I trudged over to my bike, which lay about twenty feet ahead of me. Once I got to it, I propped myself on it and surveyed the area for exactly what it was that I'd obliterated (there was no way in hell that anything could have survived the impact with the bullet my bike had become). Lying a few yards up the trail was the deer I'd hit.

Even in the fugue state I was in, I knew better than to walk up to a hulking mass of horns and hooves and attempt to awaken it. But I needed to know if it was still alive. I'd have felt horrible to have killed this poor thing just because I wanted to go down a hill really fast. So I called out: "Hey, deer!"

No response except for the little bolt of pain from my side.

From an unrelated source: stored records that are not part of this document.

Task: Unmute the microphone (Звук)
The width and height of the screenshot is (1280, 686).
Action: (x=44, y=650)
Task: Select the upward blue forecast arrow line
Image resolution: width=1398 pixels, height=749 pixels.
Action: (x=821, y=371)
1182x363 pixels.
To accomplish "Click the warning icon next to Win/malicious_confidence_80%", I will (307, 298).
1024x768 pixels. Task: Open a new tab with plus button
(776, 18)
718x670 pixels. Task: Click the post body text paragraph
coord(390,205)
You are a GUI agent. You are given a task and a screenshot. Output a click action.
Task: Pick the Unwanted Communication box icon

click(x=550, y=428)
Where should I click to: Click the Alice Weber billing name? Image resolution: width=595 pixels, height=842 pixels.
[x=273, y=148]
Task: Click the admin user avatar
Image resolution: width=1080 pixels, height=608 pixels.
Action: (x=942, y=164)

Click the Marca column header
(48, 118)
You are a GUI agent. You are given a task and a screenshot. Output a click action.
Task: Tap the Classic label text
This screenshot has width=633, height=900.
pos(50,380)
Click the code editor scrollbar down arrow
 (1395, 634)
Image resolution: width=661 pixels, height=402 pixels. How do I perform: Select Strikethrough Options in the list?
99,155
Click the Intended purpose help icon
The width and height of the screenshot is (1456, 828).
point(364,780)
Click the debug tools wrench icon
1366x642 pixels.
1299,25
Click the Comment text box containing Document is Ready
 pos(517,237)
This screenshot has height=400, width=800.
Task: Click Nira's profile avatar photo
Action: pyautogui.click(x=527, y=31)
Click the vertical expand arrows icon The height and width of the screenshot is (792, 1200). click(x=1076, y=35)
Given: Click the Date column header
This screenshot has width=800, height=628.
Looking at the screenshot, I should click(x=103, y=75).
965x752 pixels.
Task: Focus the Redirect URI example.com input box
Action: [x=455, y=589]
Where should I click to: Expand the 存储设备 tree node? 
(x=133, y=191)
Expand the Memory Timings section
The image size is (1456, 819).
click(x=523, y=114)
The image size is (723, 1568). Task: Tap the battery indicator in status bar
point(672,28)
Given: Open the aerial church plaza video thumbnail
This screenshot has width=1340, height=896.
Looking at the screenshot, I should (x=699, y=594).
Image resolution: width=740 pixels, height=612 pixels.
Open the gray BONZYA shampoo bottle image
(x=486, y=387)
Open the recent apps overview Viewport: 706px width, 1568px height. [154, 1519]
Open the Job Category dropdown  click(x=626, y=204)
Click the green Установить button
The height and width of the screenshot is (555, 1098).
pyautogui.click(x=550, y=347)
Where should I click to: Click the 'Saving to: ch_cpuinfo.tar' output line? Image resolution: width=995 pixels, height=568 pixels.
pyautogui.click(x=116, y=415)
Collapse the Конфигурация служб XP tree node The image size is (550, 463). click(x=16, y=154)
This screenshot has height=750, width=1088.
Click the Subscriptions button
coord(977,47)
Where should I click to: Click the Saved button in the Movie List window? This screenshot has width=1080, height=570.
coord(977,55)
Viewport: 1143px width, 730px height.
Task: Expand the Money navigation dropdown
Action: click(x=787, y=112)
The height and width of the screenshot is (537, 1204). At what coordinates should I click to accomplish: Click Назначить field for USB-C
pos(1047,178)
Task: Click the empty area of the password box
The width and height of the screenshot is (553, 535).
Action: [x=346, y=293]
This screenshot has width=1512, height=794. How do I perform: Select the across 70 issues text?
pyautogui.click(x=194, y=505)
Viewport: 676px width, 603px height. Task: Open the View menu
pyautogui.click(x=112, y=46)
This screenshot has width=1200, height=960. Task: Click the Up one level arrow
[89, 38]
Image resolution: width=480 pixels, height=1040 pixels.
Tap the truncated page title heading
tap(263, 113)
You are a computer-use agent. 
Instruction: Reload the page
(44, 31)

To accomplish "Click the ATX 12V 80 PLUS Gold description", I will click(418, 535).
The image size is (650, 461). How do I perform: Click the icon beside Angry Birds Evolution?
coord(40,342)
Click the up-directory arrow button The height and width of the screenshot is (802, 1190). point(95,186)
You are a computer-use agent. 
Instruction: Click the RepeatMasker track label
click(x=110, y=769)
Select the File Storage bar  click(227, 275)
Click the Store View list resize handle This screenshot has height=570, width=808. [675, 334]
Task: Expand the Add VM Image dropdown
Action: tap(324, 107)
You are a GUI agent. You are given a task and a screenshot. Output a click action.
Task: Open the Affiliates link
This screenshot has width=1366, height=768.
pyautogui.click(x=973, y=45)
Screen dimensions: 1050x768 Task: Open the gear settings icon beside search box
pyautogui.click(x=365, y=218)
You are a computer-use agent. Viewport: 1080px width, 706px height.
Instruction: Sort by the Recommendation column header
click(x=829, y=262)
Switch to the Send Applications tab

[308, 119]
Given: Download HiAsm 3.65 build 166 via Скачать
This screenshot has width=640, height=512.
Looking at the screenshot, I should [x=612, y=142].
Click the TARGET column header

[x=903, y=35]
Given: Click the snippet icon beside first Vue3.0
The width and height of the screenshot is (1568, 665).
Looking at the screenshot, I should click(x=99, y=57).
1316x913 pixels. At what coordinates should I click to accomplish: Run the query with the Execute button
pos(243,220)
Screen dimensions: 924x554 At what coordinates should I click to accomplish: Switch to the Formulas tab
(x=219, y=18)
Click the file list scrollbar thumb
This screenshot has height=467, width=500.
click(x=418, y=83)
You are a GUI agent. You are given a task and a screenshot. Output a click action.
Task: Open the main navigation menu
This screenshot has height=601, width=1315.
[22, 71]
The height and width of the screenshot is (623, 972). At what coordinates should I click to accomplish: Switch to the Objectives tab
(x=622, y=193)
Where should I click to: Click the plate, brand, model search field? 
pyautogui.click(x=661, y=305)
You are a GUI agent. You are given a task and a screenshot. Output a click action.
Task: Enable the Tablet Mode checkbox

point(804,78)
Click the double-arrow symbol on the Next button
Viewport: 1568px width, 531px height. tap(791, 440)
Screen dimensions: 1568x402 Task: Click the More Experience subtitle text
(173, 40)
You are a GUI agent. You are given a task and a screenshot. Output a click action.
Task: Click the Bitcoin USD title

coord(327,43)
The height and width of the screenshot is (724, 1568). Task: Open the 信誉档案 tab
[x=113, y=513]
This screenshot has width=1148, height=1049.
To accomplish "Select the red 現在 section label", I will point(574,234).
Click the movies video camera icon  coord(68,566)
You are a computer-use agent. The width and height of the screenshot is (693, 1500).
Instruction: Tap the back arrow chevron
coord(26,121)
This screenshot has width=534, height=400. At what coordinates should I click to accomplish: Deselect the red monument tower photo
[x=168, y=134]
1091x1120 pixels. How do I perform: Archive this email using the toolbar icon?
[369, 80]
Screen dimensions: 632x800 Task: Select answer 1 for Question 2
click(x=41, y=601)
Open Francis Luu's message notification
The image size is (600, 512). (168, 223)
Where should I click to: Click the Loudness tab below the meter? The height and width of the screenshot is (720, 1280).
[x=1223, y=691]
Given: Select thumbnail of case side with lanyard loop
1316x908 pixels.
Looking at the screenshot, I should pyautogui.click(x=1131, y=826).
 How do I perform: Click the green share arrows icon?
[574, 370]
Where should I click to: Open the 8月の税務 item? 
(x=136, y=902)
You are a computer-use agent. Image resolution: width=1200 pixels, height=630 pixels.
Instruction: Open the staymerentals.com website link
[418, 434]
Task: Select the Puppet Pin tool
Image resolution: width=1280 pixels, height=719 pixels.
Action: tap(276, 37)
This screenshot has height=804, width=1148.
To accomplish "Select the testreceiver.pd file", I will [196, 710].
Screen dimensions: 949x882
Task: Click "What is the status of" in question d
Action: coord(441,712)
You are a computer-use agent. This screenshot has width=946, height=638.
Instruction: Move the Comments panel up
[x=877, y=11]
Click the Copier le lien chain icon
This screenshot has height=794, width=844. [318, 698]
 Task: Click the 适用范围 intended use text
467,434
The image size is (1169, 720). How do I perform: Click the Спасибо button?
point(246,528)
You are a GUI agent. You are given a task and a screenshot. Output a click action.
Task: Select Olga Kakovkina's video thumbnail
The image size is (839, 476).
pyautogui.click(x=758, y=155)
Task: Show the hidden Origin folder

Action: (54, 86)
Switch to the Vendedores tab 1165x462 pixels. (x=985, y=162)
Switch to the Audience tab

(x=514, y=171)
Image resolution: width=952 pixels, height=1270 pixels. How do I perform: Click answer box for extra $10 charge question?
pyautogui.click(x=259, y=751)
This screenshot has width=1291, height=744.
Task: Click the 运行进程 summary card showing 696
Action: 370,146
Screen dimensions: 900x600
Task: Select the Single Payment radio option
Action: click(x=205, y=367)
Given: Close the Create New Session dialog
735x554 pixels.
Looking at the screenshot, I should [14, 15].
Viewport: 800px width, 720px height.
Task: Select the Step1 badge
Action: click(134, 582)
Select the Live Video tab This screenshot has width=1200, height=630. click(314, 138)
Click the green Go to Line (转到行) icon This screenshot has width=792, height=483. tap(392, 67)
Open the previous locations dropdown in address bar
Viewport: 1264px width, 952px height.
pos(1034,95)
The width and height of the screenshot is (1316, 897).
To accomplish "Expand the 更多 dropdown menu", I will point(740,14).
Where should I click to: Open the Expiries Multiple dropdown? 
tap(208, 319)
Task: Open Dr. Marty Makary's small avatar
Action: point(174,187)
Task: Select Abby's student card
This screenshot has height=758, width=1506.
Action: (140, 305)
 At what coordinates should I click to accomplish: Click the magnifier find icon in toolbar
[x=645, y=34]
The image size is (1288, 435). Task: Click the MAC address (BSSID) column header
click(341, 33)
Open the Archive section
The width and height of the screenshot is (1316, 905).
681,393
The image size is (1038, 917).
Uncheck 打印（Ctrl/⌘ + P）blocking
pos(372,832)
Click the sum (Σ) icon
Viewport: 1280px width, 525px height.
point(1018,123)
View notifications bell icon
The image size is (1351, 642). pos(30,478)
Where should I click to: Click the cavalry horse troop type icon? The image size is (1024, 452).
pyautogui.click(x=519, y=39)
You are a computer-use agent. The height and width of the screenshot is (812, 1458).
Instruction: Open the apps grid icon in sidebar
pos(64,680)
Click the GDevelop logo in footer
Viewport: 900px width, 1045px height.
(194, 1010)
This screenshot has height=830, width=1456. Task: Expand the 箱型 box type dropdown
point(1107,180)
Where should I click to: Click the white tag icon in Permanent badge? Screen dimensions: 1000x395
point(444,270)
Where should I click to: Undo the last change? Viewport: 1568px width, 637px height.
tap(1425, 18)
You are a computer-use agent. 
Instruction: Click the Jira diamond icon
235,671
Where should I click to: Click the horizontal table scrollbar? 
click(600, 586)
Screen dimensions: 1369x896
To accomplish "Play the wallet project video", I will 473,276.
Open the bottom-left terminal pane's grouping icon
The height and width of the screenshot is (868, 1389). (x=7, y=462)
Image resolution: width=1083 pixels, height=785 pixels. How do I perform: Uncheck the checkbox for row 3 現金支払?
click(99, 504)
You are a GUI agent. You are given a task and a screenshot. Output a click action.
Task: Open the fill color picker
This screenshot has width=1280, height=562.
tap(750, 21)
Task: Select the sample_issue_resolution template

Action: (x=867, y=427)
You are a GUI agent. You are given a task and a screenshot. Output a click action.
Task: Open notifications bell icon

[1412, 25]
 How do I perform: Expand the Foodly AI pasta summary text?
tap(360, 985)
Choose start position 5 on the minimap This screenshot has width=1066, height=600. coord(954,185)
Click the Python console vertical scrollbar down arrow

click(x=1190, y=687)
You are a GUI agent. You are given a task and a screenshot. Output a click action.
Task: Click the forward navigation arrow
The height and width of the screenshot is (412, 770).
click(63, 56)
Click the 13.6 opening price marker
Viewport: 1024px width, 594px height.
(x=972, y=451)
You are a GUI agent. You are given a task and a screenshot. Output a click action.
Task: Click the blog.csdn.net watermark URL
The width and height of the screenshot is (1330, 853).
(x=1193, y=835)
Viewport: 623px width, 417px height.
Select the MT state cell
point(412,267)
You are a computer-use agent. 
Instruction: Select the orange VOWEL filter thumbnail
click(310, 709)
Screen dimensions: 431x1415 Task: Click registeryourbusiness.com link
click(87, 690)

"Deer!" I continued. "Hey, deer! Wake up, deer!"


I winced a little as I reached for the strap of my CamelBak. Slowly, I removed the bag and brought it around to the front of me, so I could reach in for a PowerBar. With what little effort I could muster, I lobbed the carb-loaded food replacement bar at the animal. The landed on the deer's hind quarters with a lackluster paff.

No movement.

I hurled my full CamelBak at the thing. The full weight of the water-filled bag hit the deer right in the head and startled it awake. It began lurching to its side, attempting to right itself, and once it got to its feet, it stared at me.

Which surprised me. I'd figured he'd get a glimpse of me and take off running. But I guessed these nature-preserve-raised animals weren't really scared of humans. He just looked at me, silently asking the question: "Dude, what the f*** was that?"

"Uh, sorry, deer," I said to him.

He just kept looking.

"You, uh, you okay?"

No response save for a small sway of the head and a shake of his antlers.

"You wanna, like, trade insurance information or anything?"

He stood there, staring.

I didn't know what to do. I was somewhat scared that the deer might try to charge me. But the sun was going down, and I'd run out of whatever patience one might possess that would allow him to stand in the middle of the woods with a bloody leg, a broken wrist, and fractured ribs and have a one-sided conversation with a deer. I abandoned the little chat I was having with Mr. Deer and let him keep my CamelBak. I began pushing my bike up the hill I'd descended, keeping one eye on the huge mammal I'd bludgeoned with a bicycle.

The entire time he watched me walk up the hill. He didn't make any moves toward or away from me. He just kept his eyes on me. Every time I'd look back, he was standing there watching me limp up the hill with my bike. When I got to the top, I waved at him with my good hand and said, "Okay, later, deer. Get checked out by a doctor."

I failed to notice the two mountain bikers at the head of the Pine Mountain Trail who'd arrived in time to hear me talking to the animal. They took one look at me and said, "Holy s***, dude!"

"Yeah," I said, not even bothering to play tough. "I hit a deer."

"F***," one guy said.

"You want some help?" said the other.

Usually, when someone takes a fall or has a flat or whatever, someone else will pass by and offer help, knowing fully well that the offer won't be taken up. I wanted to tough this one out and be a hero and make it out to my car on my own, if for no other reason than to prove that I wasn't nearly as bad off as I felt. But the bolts of pain going through my body were telegraphing to my brain, saying, "Hey, dummy, you need some help." So I accepted their offer.

The bike had taken relatively little damage. The wheel and the handlebars had gotten twisted and turned sideways, which was a relatively easy fix, and I'd broken a reflector. I learned that there's very little you can do for a broken rib besides sit around and do nothing. But I also learned that dusk at a nature preserve is the wrong time to go testing the speed and handling capabilities of your mountain bike.

The recovery efforts from the accident put the kibosh on my mountain biking for a while, and I ended up selling the bike and turning to other endeavors, like eating a little too well and watching too much television. But I never lost the thirst for the speed and thrill of trees whizzing past and the sight of rapidly approaching earth as I descended from a great jump. I still hate deers, though.